DIRECTIONS FOR THIS TASK: Recast the entries as a JSON list of strings, starting with the first line and going on through the line that contains "Action: [x=1510, y=261]". Give each line as its own string and leave out blank lines.

++++++++

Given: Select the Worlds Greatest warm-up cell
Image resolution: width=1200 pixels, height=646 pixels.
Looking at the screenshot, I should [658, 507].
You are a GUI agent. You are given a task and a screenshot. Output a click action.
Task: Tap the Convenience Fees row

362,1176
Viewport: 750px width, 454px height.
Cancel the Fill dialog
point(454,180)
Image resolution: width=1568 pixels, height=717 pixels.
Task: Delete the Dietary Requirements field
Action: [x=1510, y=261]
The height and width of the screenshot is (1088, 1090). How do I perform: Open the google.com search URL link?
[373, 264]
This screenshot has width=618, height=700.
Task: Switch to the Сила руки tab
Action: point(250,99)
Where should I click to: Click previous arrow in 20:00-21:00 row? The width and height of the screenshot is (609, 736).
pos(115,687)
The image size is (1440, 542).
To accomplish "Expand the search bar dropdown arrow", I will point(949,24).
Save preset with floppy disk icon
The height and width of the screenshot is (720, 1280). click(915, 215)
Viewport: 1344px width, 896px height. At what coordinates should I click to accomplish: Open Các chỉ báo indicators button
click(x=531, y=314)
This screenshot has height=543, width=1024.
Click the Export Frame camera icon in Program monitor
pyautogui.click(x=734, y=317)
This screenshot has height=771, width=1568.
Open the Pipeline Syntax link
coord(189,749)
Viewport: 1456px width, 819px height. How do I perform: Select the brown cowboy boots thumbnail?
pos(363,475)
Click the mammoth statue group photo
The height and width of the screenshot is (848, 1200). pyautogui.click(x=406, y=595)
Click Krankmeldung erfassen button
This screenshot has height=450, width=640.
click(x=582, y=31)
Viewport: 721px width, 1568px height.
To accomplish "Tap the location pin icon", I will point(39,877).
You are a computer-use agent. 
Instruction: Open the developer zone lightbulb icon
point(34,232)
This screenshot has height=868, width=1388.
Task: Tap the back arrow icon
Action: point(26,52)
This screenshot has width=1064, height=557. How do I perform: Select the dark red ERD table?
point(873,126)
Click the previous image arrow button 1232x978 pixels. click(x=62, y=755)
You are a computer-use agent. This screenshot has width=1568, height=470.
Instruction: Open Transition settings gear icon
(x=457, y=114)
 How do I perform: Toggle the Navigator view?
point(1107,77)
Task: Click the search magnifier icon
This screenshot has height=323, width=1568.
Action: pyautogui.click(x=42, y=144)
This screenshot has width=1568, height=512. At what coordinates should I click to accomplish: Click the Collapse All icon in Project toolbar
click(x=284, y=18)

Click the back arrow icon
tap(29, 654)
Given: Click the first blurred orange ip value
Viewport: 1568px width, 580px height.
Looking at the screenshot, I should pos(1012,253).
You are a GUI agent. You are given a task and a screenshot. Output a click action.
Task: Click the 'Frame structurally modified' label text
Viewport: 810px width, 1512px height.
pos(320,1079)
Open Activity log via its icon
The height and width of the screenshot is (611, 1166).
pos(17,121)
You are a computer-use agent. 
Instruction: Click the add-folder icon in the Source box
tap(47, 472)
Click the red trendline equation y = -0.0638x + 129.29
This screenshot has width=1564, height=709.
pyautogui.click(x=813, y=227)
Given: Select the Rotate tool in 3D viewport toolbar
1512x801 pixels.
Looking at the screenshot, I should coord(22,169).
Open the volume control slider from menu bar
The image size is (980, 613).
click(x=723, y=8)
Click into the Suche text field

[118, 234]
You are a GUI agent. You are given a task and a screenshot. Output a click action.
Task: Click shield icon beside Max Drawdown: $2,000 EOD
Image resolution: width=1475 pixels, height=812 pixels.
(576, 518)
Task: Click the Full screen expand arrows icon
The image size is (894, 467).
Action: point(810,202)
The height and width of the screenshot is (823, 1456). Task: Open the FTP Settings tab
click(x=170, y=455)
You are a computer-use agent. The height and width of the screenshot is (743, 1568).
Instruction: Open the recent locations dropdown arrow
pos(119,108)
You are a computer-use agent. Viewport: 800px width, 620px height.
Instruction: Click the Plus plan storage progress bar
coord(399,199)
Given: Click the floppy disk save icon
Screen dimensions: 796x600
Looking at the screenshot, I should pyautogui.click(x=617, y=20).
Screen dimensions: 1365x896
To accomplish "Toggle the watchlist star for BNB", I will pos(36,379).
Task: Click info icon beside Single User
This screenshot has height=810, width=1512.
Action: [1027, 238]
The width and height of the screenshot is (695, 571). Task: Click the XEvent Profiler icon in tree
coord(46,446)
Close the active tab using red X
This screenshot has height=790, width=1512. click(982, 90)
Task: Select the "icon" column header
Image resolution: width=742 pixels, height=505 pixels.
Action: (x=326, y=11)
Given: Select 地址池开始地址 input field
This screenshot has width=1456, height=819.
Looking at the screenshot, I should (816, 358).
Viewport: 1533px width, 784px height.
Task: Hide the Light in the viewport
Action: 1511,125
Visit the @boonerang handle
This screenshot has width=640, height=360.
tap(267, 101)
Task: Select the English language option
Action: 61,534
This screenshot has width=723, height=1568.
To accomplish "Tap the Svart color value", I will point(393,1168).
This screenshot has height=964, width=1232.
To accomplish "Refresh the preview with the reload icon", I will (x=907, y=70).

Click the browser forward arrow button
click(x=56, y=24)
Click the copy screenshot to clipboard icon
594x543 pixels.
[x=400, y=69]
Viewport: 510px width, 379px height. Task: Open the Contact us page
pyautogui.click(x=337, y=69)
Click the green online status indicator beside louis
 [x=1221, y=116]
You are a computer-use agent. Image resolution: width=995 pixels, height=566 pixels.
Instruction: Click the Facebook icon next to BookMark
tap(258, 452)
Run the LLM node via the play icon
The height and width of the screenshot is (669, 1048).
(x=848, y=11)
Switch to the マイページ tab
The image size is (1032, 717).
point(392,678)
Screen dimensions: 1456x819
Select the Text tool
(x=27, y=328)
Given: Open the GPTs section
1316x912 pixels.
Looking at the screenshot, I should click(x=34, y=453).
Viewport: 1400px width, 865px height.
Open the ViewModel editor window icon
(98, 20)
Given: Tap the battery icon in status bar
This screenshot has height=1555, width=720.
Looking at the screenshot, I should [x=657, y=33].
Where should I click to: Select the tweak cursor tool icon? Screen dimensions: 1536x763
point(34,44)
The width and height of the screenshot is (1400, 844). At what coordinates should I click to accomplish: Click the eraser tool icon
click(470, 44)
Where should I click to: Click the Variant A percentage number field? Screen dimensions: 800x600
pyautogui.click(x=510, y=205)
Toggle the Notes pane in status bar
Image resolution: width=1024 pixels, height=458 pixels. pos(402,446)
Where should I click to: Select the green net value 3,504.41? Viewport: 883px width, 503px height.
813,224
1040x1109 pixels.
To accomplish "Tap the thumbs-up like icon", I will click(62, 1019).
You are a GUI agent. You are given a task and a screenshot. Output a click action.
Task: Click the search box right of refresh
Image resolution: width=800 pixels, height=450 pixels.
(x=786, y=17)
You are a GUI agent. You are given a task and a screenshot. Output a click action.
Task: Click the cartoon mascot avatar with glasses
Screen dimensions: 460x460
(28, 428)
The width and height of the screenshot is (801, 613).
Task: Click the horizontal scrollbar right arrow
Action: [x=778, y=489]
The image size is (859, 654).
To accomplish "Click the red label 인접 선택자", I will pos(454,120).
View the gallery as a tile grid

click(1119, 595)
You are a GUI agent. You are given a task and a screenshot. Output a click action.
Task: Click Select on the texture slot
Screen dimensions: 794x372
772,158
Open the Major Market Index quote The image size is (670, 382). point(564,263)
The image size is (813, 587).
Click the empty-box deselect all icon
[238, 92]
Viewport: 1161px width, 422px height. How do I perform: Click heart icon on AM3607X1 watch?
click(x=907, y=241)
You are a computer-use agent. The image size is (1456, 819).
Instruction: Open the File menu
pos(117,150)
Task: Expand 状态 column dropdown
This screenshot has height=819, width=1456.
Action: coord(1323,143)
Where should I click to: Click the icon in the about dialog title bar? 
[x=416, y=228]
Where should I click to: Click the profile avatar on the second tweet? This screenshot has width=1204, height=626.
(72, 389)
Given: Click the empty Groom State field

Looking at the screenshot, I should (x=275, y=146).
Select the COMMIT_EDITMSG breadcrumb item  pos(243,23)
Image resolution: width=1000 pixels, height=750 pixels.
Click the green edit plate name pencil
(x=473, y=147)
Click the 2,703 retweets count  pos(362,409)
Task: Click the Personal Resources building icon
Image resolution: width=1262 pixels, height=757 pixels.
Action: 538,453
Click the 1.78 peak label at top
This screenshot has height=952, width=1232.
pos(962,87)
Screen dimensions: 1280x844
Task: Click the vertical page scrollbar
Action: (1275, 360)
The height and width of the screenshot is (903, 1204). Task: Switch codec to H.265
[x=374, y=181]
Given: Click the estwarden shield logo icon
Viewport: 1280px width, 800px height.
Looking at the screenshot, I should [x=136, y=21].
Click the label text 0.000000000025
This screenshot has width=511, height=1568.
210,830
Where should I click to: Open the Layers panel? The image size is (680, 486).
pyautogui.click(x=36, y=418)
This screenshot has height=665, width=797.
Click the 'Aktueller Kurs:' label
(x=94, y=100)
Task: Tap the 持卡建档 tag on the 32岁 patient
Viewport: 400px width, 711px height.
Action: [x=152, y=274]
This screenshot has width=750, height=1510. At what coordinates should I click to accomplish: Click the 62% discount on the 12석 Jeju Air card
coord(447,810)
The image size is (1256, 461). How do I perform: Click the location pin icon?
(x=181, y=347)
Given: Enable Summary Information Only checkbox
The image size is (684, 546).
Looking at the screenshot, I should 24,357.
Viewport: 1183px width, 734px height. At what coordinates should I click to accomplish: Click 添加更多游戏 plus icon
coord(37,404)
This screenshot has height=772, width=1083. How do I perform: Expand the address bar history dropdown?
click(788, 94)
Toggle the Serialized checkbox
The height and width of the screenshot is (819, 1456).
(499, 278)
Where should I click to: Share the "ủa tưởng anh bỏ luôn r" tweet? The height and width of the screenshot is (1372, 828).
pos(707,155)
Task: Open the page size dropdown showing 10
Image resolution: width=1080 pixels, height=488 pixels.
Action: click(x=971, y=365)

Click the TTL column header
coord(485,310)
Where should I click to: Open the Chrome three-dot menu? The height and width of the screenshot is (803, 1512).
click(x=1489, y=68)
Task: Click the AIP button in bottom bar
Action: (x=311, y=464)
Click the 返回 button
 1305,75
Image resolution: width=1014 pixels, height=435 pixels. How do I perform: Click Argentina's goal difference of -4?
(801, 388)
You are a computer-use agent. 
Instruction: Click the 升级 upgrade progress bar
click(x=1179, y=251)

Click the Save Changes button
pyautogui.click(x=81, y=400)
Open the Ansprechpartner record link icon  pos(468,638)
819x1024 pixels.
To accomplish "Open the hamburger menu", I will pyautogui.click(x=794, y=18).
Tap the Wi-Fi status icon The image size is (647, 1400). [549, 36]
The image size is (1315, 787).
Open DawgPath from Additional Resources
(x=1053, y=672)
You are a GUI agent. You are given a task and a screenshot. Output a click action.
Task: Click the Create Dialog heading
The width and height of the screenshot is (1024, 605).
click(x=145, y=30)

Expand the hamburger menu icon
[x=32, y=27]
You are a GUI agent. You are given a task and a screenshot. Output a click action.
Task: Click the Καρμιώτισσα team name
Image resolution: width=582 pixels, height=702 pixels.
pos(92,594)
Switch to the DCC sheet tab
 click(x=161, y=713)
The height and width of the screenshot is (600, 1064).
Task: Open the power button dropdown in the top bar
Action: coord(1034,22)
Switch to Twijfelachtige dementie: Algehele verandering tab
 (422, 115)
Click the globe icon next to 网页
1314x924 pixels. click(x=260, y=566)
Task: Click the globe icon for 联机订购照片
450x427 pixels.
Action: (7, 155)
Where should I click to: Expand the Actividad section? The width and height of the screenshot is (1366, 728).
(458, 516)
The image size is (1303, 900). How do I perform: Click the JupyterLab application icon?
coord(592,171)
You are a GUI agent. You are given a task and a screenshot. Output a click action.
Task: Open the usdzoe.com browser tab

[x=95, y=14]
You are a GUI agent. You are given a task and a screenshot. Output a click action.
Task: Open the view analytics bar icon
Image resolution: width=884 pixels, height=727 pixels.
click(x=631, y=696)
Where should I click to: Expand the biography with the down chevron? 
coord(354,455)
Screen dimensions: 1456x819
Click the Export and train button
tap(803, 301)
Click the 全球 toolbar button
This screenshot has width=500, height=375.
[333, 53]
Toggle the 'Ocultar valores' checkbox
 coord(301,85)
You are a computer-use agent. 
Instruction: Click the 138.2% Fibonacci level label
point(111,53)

++++++++

SOLUTION TO THIS EXERCISE:
[
  "Given: Select the Worlds Greatest warm-up cell",
  "Image resolution: width=1200 pixels, height=646 pixels.",
  "Looking at the screenshot, I should [658, 507].",
  "You are a GUI agent. You are given a task and a screenshot. Output a click action.",
  "Task: Tap the Convenience Fees row",
  "362,1176",
  "Viewport: 750px width, 454px height.",
  "Cancel the Fill dialog",
  "point(454,180)",
  "Image resolution: width=1568 pixels, height=717 pixels.",
  "Task: Delete the Dietary Requirements field",
  "Action: [x=1510, y=261]"
]